Amateurs de documentaires animaliers, épargnez vous un moment pénible ! Regarder un film, y compris une série B d'horreur, ça s'apprend.
Et la première condition pour assister à une projection et en tirer profit, est de savoir se tenir en abandonnant toute attitude consumériste, ce qui suppose de savoir pourquoi nous sommes venus au cinéma et avons pris la décision de dépenser une dizaine d'euros.
De règle générale, aller au cinéma voir un film sur ou avec des animaux par exemple, le plus souvent artificiels, et glander sur son fauteuil ou devant l'écran de son PC en admirant la puissance triomphante des "apex predators" sont deux attitudes foncièrement différentes. Estimables l'une comme l'autre, sans doute, mais différentes.
Si vous ne signez pas le pacte de la fiction à l'entrée (ce qui revient à promettre au réalisateur de ne pas lui réclamer un doctorat en biologie marine dans le cas qui nous occupe, et plus simplement à ne pas l'emmerder avec des considérations de vraisemblance et autres conneries) , si vous n'avez aucune sensibilité littéraire (métaphores, symboles, références, figures...), aucune culture cinématographique (choix de mise en scène, composition des plans...) , aucun humour enfin, ce n'est pas la peine d'insister.

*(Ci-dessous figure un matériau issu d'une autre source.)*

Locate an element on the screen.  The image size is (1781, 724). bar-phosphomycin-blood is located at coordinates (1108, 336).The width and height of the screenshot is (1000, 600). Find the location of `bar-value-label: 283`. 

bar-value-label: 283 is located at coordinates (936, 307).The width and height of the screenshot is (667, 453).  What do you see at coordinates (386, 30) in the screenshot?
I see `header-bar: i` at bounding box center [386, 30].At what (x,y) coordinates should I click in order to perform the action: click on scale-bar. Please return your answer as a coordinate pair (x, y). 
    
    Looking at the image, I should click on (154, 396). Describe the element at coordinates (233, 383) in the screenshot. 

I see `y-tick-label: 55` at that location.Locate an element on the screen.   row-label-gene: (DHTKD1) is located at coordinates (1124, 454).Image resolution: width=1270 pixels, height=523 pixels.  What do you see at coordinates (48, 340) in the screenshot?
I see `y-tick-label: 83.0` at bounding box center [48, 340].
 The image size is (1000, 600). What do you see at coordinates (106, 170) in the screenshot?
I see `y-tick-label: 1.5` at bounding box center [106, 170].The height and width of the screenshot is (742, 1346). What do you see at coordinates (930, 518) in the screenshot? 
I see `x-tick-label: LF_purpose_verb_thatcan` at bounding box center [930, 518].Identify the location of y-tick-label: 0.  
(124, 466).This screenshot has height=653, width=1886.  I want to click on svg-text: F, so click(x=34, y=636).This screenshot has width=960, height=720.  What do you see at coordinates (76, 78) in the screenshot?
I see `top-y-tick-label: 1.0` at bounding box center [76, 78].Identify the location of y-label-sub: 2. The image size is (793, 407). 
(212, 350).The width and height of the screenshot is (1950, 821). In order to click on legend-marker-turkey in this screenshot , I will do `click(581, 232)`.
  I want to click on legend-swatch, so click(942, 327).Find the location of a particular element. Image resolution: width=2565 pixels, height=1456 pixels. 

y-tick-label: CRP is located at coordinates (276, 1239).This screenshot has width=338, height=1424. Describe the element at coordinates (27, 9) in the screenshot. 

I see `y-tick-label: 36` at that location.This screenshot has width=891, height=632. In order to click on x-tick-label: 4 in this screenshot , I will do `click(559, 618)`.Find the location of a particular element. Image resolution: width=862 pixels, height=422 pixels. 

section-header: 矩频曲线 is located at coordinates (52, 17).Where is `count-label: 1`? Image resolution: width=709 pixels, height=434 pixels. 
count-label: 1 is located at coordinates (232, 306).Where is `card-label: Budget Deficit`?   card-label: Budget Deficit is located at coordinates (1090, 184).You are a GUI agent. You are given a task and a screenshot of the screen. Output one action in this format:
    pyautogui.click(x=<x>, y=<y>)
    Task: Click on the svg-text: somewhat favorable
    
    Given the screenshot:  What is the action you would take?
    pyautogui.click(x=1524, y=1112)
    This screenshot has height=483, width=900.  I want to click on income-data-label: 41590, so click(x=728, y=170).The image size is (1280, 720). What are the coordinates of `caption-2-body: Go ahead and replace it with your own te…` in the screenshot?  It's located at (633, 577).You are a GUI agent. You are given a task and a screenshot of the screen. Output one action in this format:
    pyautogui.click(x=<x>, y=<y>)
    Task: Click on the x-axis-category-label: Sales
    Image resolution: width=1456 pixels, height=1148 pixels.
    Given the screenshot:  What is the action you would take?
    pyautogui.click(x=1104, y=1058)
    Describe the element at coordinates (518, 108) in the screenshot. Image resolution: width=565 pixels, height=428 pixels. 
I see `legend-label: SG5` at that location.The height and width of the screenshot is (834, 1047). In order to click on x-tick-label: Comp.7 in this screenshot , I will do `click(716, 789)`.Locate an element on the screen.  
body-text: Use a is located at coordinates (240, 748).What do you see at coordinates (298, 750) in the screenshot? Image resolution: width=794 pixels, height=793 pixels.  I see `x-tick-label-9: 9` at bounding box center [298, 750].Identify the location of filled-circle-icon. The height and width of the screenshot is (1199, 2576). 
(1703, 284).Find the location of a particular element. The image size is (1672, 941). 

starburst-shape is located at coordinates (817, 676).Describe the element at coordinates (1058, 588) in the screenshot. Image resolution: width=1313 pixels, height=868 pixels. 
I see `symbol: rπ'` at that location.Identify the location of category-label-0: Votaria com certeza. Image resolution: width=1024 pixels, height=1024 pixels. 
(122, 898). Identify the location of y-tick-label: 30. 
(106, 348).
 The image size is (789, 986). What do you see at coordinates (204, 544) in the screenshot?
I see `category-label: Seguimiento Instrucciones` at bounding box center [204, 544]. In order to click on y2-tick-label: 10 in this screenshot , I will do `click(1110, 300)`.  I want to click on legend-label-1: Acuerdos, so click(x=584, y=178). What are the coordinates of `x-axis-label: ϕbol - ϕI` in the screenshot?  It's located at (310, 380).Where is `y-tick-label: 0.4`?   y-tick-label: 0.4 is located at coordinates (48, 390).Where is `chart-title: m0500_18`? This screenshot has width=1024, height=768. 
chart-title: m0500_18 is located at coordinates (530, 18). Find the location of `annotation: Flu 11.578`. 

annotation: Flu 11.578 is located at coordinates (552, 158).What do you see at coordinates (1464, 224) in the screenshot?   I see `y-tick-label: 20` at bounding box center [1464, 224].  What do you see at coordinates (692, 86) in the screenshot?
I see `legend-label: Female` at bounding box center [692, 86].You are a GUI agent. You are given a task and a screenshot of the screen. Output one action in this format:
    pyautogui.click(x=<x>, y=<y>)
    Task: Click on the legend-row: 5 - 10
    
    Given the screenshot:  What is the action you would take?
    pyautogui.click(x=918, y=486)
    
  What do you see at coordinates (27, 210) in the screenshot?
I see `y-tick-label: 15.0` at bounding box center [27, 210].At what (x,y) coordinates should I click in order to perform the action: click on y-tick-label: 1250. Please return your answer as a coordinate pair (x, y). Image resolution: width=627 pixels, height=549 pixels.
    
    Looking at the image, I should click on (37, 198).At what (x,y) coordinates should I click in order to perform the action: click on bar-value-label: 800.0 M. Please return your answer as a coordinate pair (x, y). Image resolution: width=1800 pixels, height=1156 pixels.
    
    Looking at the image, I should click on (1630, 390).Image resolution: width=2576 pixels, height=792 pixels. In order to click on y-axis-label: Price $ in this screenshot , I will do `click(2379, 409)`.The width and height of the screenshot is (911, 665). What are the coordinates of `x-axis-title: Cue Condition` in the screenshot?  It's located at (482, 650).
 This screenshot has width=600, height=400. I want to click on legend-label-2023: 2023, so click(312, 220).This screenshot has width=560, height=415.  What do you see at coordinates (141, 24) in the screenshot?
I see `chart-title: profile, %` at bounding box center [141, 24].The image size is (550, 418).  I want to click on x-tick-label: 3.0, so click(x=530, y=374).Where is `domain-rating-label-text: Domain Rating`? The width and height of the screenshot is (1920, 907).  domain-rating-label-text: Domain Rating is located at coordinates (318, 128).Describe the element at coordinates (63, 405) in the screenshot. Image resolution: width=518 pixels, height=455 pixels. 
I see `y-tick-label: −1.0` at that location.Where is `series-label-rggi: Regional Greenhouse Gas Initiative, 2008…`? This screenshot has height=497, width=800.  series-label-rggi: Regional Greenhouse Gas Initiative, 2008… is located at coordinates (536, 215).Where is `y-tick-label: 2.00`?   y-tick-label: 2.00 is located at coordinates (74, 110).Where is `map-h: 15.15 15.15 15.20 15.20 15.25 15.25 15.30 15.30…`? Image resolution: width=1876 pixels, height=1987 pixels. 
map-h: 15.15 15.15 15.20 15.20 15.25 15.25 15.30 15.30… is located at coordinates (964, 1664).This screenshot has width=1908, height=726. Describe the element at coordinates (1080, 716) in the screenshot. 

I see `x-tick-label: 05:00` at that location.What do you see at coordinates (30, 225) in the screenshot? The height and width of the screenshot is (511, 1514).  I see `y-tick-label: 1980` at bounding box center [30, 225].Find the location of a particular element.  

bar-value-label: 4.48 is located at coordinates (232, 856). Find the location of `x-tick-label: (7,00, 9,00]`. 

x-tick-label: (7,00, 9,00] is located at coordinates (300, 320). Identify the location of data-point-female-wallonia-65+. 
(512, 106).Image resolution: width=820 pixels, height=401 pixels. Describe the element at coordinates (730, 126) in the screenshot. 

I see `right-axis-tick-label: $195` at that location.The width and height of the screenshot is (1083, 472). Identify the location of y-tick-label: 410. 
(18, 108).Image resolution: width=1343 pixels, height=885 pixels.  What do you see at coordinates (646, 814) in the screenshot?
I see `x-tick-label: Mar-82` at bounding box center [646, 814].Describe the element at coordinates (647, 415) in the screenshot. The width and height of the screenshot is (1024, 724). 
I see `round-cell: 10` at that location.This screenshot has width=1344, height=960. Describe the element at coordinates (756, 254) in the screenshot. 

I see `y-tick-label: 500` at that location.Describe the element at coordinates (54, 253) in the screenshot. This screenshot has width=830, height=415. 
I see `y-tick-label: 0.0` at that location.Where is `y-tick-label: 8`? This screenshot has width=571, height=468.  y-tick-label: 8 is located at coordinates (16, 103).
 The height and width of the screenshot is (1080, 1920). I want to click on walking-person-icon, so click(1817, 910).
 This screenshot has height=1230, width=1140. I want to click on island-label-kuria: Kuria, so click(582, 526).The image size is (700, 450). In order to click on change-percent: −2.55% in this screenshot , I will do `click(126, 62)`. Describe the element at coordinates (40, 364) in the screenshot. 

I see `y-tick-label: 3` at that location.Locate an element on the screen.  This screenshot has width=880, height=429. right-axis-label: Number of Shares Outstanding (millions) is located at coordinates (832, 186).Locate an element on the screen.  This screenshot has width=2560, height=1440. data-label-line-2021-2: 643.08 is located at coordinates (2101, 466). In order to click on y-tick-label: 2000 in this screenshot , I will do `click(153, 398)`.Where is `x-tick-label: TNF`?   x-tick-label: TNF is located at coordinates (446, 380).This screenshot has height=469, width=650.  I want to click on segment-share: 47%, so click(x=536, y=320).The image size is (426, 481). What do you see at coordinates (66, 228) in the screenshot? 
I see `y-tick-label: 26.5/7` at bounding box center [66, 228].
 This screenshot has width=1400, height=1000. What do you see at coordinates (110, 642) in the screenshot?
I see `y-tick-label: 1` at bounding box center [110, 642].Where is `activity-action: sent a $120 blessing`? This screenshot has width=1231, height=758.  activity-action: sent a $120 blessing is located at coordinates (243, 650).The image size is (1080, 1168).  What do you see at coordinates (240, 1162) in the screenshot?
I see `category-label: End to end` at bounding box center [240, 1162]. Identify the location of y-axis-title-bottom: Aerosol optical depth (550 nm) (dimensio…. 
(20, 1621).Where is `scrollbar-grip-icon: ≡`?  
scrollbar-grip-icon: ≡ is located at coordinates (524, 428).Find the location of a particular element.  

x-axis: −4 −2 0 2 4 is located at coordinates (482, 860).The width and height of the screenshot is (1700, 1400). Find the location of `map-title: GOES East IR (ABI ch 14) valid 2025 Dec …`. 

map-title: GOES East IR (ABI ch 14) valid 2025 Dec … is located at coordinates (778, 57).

Ce film témoigne d'une grande maîtrise des procédés classiques du cinéma d'horreur. Alexandre Aja prouve à cette occasion que le talent dans la maîtrise des vieilles recettes est garant d'une certaine liberté.
Partir, comme il le fait, d'un scénario assez faible (la maison inondée est le théâtre oedipien de retrouvailles forcées entre un père et sa fille), porté par une morale de la win plutôt naze, et aboutir à un film puissant duquel émerge une figure féminine terrifiante et belle, n'est pas à la portée du premier venu.